Coming Apart
Anthony Woodlief



I saw a screw as I waited to cross the grey slush-covered street that surrounds my building like a moat. It was a hex-head screw lying on the section of the curb sloped for wheelchairs and the people who don't like to lift their feet. I walked across the street and into the cavern that houses the subway and onto the subway. I stood up close to a door on the left side, so close that my breath blew mist on the glass. Some people don't know the left doors won't open again for three stops and so they stand in the crowded center. I always stand beside the left doors because three stops brings my stop.

I looked down and saw another screw by the door, this one long and skinny and not suited to hold together anything on the subway. Perhaps it had fallen from someone's bag or pocket or maybe it had been cast out by all the other screws on the subway because it clearly did not belong.
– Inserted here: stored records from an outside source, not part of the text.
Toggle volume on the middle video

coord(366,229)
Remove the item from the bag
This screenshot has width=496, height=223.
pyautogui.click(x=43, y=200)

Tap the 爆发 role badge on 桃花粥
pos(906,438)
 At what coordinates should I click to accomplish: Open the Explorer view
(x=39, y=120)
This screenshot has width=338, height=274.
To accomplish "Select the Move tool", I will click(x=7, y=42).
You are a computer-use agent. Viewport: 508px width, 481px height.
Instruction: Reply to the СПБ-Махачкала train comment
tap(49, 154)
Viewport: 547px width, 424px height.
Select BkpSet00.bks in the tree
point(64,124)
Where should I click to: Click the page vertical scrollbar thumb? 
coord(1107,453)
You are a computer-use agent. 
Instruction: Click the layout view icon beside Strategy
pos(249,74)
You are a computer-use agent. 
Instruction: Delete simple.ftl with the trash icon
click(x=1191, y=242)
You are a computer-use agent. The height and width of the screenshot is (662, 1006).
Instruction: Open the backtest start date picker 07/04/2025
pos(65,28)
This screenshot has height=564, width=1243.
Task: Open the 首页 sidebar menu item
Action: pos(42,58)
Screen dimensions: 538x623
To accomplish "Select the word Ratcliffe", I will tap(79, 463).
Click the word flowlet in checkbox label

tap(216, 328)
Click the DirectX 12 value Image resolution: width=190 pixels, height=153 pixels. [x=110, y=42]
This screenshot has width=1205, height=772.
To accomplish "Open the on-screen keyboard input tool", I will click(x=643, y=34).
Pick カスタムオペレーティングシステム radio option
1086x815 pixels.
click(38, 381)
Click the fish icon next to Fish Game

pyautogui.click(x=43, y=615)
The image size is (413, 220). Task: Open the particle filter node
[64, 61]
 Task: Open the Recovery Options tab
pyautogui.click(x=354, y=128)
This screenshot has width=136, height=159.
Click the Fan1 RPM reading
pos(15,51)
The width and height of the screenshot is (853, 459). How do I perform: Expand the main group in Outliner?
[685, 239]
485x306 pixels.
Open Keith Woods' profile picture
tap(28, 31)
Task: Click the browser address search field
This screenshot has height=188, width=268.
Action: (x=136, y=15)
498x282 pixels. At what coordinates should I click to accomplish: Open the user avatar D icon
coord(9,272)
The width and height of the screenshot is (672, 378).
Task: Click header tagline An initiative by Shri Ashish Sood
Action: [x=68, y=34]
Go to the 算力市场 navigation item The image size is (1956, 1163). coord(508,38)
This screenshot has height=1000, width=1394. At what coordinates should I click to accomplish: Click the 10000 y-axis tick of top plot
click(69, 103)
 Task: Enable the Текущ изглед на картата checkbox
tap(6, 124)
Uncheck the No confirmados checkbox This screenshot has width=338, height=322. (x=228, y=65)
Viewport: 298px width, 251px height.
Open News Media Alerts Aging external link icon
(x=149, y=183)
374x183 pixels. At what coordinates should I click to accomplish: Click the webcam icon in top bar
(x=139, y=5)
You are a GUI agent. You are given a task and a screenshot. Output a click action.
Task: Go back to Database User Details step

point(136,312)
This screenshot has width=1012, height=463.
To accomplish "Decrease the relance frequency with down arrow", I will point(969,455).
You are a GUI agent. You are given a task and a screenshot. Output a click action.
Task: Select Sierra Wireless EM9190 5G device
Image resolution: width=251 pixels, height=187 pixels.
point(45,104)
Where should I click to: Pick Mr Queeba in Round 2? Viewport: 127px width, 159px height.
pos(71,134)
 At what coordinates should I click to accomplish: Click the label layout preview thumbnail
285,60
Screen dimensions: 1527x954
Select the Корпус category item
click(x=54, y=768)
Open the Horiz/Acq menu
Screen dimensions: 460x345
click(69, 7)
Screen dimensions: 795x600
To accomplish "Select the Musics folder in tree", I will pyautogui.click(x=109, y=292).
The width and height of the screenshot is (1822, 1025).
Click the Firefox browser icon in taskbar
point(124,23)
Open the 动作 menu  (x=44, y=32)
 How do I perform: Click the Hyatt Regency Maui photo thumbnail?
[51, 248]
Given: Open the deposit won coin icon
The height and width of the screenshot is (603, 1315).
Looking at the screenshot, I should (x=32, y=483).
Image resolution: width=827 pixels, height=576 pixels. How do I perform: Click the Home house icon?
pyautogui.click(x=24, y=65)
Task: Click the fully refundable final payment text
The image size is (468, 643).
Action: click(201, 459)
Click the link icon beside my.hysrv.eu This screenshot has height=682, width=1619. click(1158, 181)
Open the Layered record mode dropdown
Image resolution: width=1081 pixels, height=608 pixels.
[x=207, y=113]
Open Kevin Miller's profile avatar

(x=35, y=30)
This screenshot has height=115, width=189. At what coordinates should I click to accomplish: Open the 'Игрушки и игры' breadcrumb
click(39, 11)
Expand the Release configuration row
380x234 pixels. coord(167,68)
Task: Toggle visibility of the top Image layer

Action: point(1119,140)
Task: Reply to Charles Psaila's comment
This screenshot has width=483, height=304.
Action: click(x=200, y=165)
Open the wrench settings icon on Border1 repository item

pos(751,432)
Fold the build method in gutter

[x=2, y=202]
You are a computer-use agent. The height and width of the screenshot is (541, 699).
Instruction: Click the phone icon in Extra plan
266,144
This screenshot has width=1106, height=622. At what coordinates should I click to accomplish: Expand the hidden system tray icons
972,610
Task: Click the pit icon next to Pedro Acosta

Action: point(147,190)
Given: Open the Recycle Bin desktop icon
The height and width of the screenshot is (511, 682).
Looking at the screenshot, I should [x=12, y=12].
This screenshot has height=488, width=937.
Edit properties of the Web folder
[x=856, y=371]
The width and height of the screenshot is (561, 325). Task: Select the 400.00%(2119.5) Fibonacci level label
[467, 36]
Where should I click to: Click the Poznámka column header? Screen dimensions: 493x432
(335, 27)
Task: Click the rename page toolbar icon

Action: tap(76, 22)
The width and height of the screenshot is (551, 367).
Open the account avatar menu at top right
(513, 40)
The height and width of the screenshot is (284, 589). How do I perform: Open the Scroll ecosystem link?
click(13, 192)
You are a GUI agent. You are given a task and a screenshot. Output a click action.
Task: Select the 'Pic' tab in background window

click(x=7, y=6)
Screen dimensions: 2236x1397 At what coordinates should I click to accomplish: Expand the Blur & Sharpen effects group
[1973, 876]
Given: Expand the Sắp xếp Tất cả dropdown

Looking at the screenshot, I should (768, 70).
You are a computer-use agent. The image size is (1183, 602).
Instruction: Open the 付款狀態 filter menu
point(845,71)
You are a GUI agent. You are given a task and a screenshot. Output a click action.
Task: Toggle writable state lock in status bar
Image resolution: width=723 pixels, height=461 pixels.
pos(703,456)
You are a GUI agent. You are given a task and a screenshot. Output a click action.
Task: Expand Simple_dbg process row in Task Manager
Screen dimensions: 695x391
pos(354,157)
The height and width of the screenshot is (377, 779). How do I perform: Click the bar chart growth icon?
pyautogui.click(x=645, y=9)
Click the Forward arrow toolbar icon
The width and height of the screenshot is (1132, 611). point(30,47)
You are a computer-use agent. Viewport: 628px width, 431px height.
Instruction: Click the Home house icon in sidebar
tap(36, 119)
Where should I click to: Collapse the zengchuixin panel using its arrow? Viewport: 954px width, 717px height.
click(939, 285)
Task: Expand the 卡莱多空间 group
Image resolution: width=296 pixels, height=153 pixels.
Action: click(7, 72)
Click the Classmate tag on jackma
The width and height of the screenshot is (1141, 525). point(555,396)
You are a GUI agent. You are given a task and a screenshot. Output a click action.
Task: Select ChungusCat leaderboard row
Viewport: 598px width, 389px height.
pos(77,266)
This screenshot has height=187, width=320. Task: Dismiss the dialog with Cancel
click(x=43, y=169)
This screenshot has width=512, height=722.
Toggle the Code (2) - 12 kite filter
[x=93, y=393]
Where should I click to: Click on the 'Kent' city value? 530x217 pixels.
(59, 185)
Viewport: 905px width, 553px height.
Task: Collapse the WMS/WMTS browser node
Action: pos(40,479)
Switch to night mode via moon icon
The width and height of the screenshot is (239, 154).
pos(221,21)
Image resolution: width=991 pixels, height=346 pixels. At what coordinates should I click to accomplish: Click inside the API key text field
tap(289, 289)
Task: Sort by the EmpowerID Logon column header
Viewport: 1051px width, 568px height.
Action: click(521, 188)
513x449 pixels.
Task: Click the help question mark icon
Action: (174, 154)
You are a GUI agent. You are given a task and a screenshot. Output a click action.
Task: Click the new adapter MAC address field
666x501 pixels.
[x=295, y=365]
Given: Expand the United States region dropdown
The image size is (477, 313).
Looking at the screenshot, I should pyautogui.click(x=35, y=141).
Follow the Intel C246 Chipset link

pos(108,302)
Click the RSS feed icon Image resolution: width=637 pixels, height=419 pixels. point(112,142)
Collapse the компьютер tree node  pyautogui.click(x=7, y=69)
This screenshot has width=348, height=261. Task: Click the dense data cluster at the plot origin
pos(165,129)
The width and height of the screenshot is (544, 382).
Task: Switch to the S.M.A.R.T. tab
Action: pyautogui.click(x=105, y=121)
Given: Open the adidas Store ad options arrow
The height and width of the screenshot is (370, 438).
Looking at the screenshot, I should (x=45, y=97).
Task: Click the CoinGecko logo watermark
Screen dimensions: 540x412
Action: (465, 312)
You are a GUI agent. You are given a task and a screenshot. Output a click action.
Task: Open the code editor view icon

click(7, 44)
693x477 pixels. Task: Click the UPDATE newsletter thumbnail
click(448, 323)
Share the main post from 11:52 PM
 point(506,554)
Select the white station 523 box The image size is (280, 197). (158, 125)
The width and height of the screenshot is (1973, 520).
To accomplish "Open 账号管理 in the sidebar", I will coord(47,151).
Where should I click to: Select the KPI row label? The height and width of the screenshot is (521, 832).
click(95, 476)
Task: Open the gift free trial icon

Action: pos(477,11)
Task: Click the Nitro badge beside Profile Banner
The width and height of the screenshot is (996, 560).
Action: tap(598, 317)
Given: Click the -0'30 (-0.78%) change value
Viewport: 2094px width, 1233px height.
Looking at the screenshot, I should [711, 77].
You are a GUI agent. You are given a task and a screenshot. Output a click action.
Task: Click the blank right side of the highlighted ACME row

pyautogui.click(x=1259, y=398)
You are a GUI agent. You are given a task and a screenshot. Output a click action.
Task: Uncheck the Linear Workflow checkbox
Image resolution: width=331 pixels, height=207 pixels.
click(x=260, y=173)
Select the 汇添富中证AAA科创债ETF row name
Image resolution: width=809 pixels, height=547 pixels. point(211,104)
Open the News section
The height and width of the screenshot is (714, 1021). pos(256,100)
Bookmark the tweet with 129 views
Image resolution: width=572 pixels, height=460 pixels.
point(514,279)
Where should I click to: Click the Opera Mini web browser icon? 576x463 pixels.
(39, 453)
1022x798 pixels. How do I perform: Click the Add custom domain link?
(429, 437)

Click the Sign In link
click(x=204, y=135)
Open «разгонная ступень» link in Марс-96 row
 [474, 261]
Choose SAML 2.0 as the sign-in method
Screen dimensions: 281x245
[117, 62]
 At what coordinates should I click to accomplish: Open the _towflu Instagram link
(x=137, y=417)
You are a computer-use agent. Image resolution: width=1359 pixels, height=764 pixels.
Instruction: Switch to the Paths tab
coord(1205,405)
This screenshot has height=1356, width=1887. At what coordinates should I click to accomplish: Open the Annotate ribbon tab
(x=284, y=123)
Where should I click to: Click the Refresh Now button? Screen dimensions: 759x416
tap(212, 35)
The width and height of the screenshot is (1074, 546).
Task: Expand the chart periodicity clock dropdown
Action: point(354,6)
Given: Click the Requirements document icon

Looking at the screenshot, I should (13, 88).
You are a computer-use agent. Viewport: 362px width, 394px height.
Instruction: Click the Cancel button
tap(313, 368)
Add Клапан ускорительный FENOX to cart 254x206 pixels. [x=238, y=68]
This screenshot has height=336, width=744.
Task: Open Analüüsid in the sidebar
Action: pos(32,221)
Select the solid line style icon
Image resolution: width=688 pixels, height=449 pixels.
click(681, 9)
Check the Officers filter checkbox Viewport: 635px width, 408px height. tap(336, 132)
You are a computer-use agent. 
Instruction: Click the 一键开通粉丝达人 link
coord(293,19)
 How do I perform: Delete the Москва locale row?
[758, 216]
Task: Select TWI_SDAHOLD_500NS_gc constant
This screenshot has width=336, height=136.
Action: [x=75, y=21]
It waited like me, huddled against that door and not looking anywhere but at the door, for it to open again. When it opened I would get out, but that screw, that screw would lie there until it could bury itself in the crevice of someone's sole. Then it would ride until it was thrown off.

I wondered if maybe I was losing screws because everything feels so loose lately, like it is barely holding together anymore, and I was finding all these godforsaken screws lying around by my feet. It's funny how things hold together when there are so many screws on the ground and nobody doing anything about it. I wondered if, when the left doors opened, I would start to walk and then fall apart into big chunky pieces all over the subway and platform. I wondered if the people would just step over my pieces and try to pretend they don't see me, the way we ignore bums and Mormons on the street. I wondered if the pieces could be reassembled, or if all those screws dropping from me like pinecones are lost for good.